Kort verhaal
7 maart 2019
Dat hij er elke morgen staat, merkt ze pas op na een maand of tien. Ze passeerde altijd ingevlochten door onduidelijke ochtendgedachten. Nu heeft ze een wakker moment en ziet dat zijn gezicht haar bevalt. Ze vertraagt haar pas en bedenkt dat het geen kwade man is. Hij staat daar liefdevol over zijn gitaar te aaien. Zijn gezicht is bedekt door een rimpeltapijt, zo iemand bij wie het leven sporen achterlaat. Ze weet dat zij hem niet onberoerd zal laten als hij haar ziet. Ze is zijn type.
Zijn massieve uitstraling voelt vertrouwd. Zelfs hier in het metrostation, tussen honderden mensen die als schaduwen met de stroom mee slingeren. Zijn postuur klopt; ze houdt van zijn geduldige schouders die ontspannen een beetje achterover hellen om de ronde buik tegengewicht te bieden. De wollige voeten in donkerbruine instappers die naar buiten leunen en hem vastbesloten staande houden op de betonnen vloer.
Als hij haar zou aanspreken, zou ze hem vertellen hoe gemakkelijk het werk bij de drukkerij haar afgaat. Dat ze op het punt staat om promotie te krijgen en het liefst reistijdschriften drukt, omdat het gelijktijdige verloop van mensenlevens op verschillende plekken, in andere landen, haar verwondert. Hij zou dat begrijpen. Wat reisjournalisten schrijven heeft op haar een helende werking, zou ze toch nog uitleggen.
Ze zou zijn minnares kunnen zijn en hem voor het eerst ontmoeten bij de verlopen bar in de steeg. Die waar de barman zijn klanten niet in de ogen kijkt.

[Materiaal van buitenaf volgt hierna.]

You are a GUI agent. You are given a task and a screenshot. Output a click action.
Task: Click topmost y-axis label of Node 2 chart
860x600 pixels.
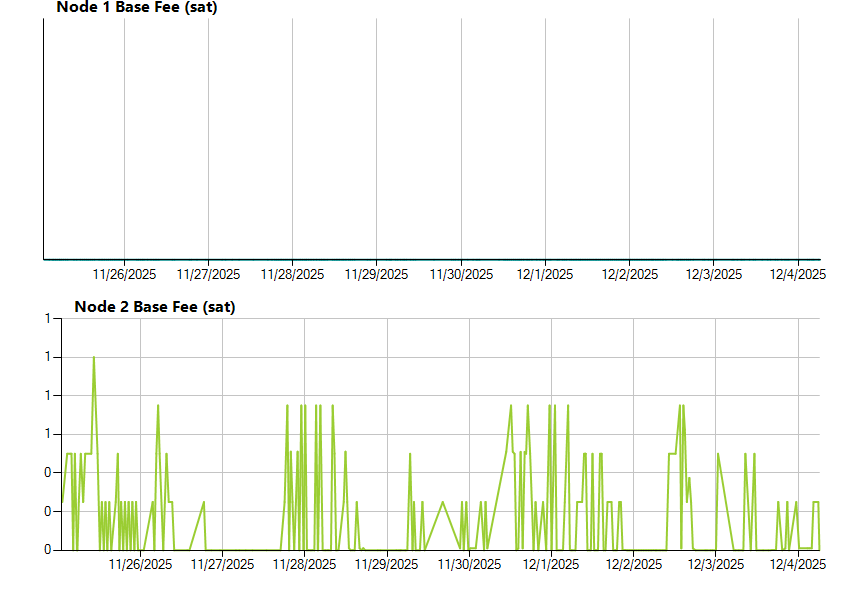tap(46, 319)
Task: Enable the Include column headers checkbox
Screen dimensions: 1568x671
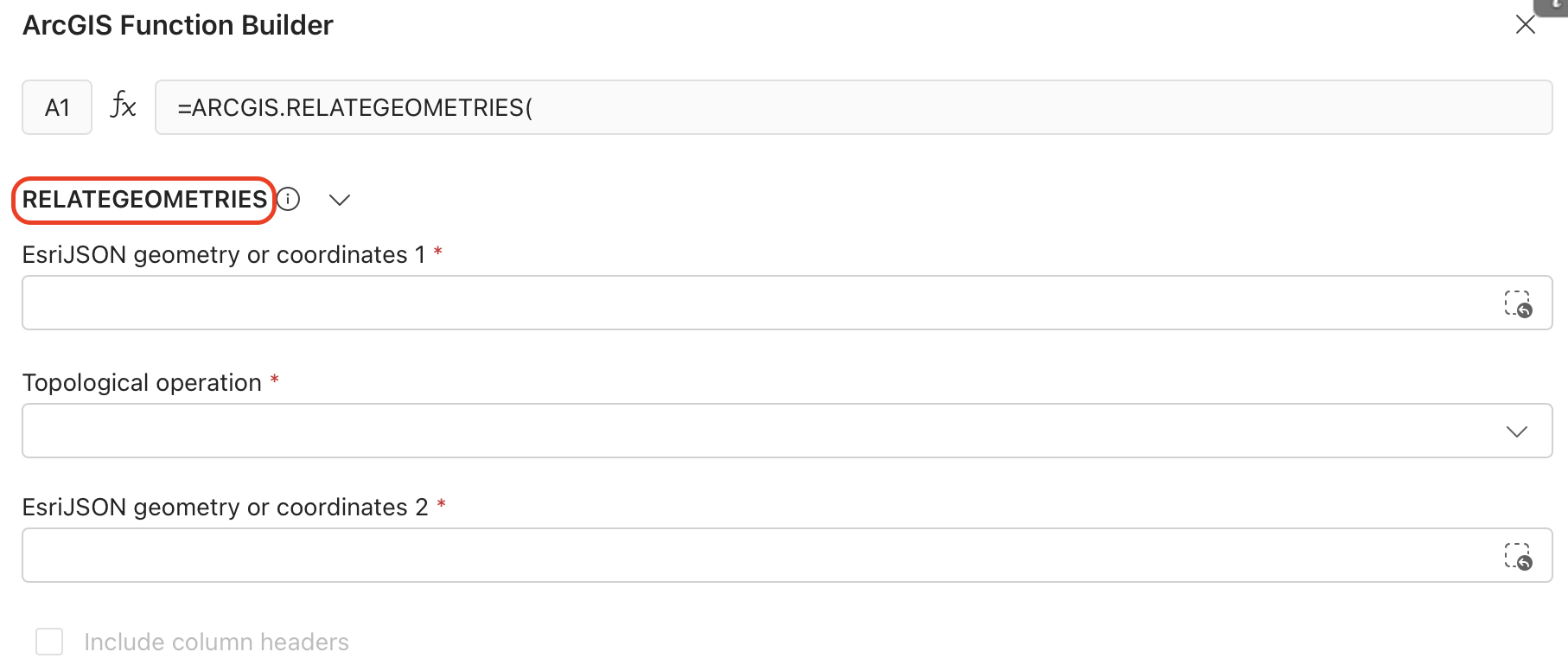Action: [x=49, y=642]
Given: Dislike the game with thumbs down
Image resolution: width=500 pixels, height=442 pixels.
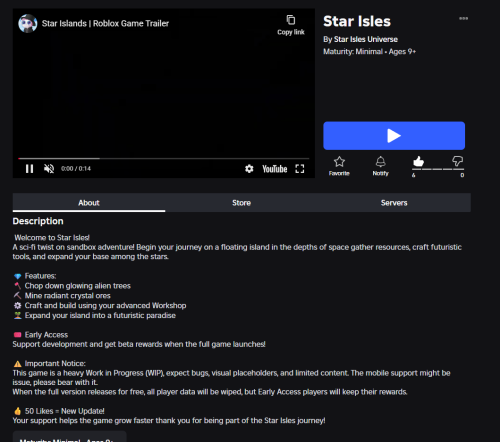Looking at the screenshot, I should [457, 161].
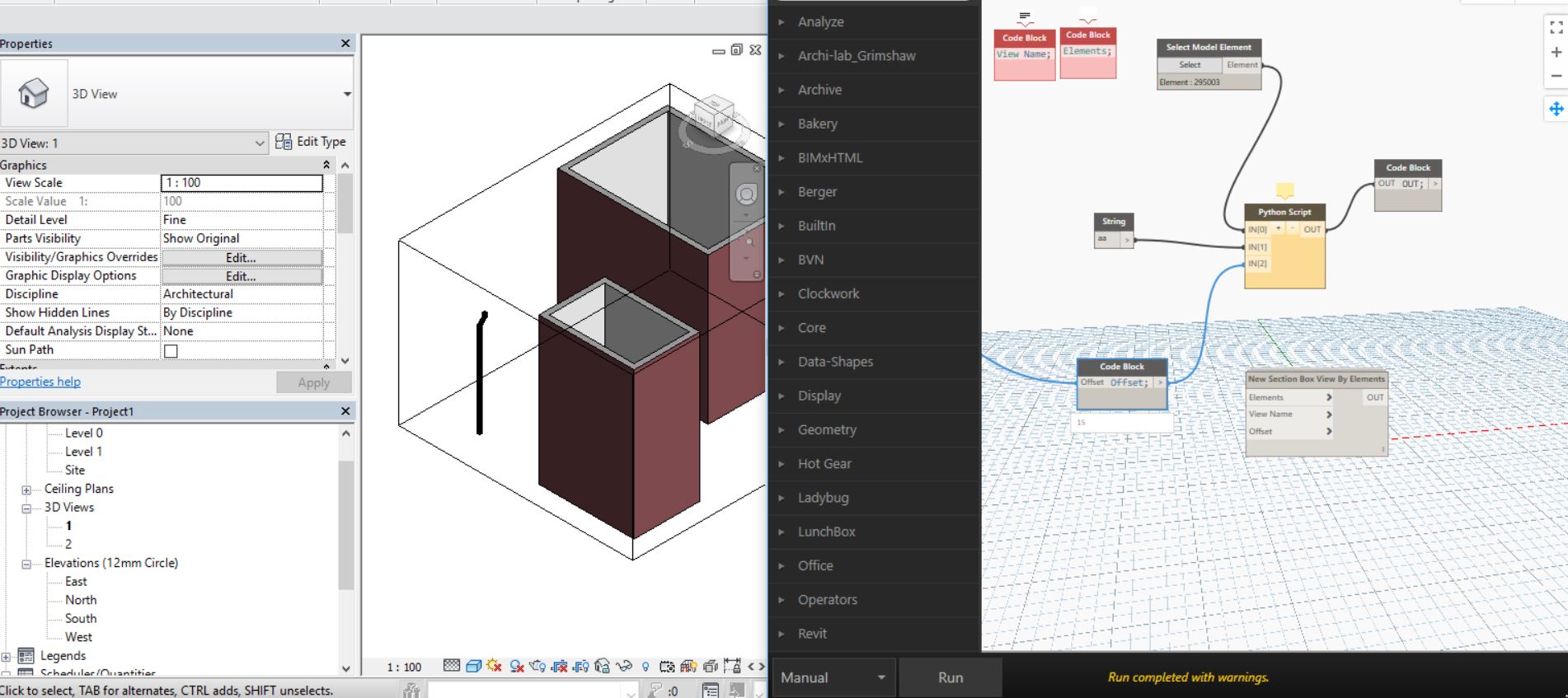Screen dimensions: 1568x698
Task: Expand the Geometry library category
Action: click(x=827, y=429)
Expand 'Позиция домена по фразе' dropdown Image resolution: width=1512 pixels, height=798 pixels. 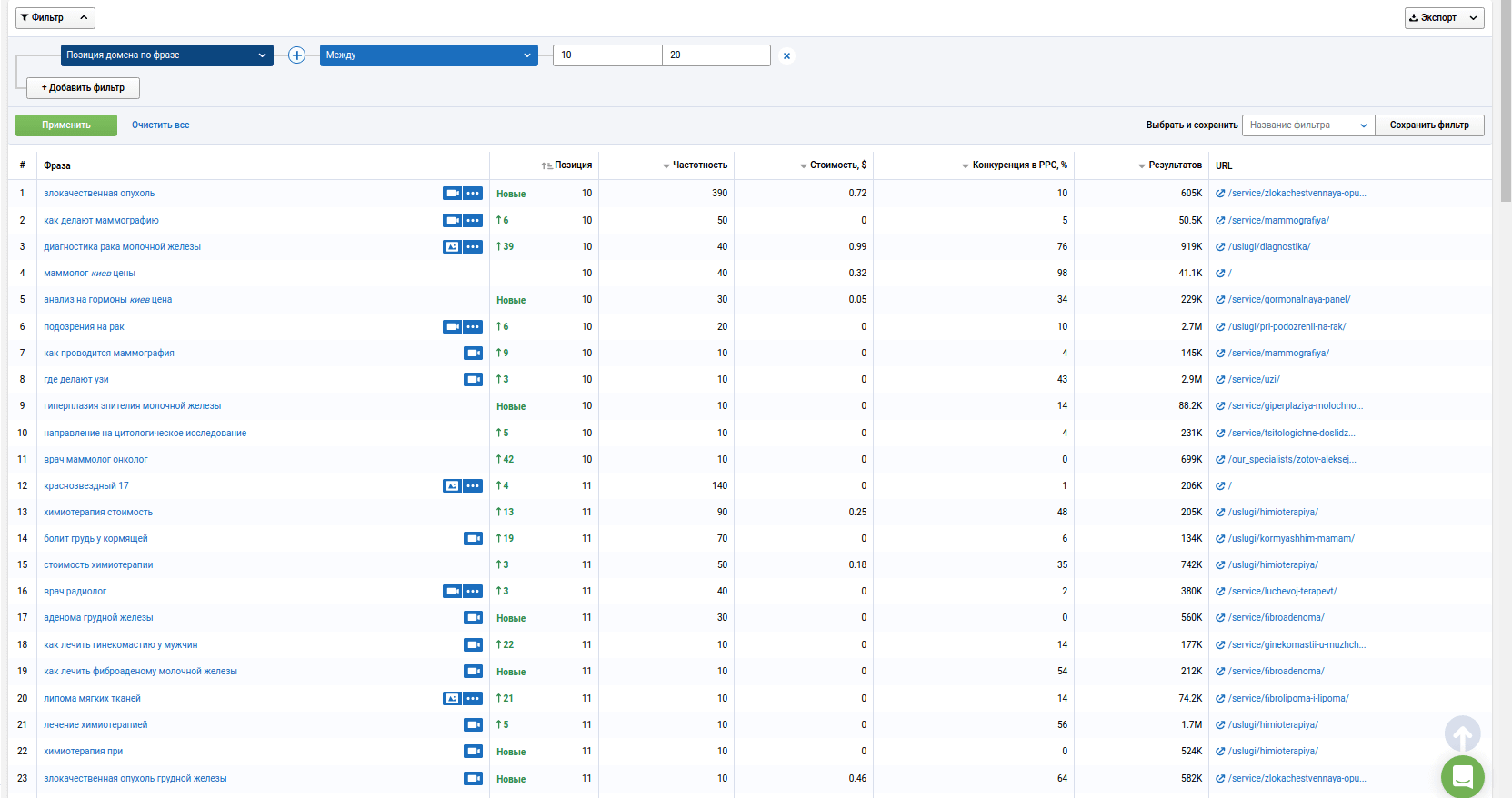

Ze zou dan haar lippen voor hem stiften, rood, en in zijn ogen kijken, steels. Niet glimlachen, alleen kijken, wachten. Tot hij het initiatief zou nemen; een Martini on the rocks, haar eerste ooit. De olijf zou ze zonder te kauwen doorslikken. Zittend aan de bar zou hij haar vertellen over zijn ondergrondse zinnen. Ze zou hem eindelijk kunnen verstaan, zo zonder de metro. Zijn antwoord zou haar doen blozen. Dat hij al die tijd voor haar gezongen heeft.
Toch loopt ze ook vandaag na drie minuten verder. Het geluid van de gitaar onder zijn arm bereikt haar niet en zijn stem sterft weg in de volksverhuizing. In de dagen die volgen voert ze eindeloze gesprekken met hem. Als voorbijganger, als minnaar, als vriend.
Zijn stem is diepgeworteld; soms praat hij binnensmonds. Hij vertelt over zijn tijd in het gekkenhuis, waar hij de verpleegsters één voor één het bed in kreeg. Die vrouwen hielden van zijn gevoel voor humor, hij speelde dat hij dronken was. Het blijkt dat hij daar twee dochtertjes van vijf aan heeft overgehouden, bij twee moeders. Dat ze op hem lijken in hoe ze praten; snel. En dat hij zich over dit gedrag verbaast. Hij ziet ze één keer in de maand bij de banketbakkerij om een taartje te eten. Zij zal een keer meegaan, zodat ze kan tonen hoe leuk ze met kinderen is.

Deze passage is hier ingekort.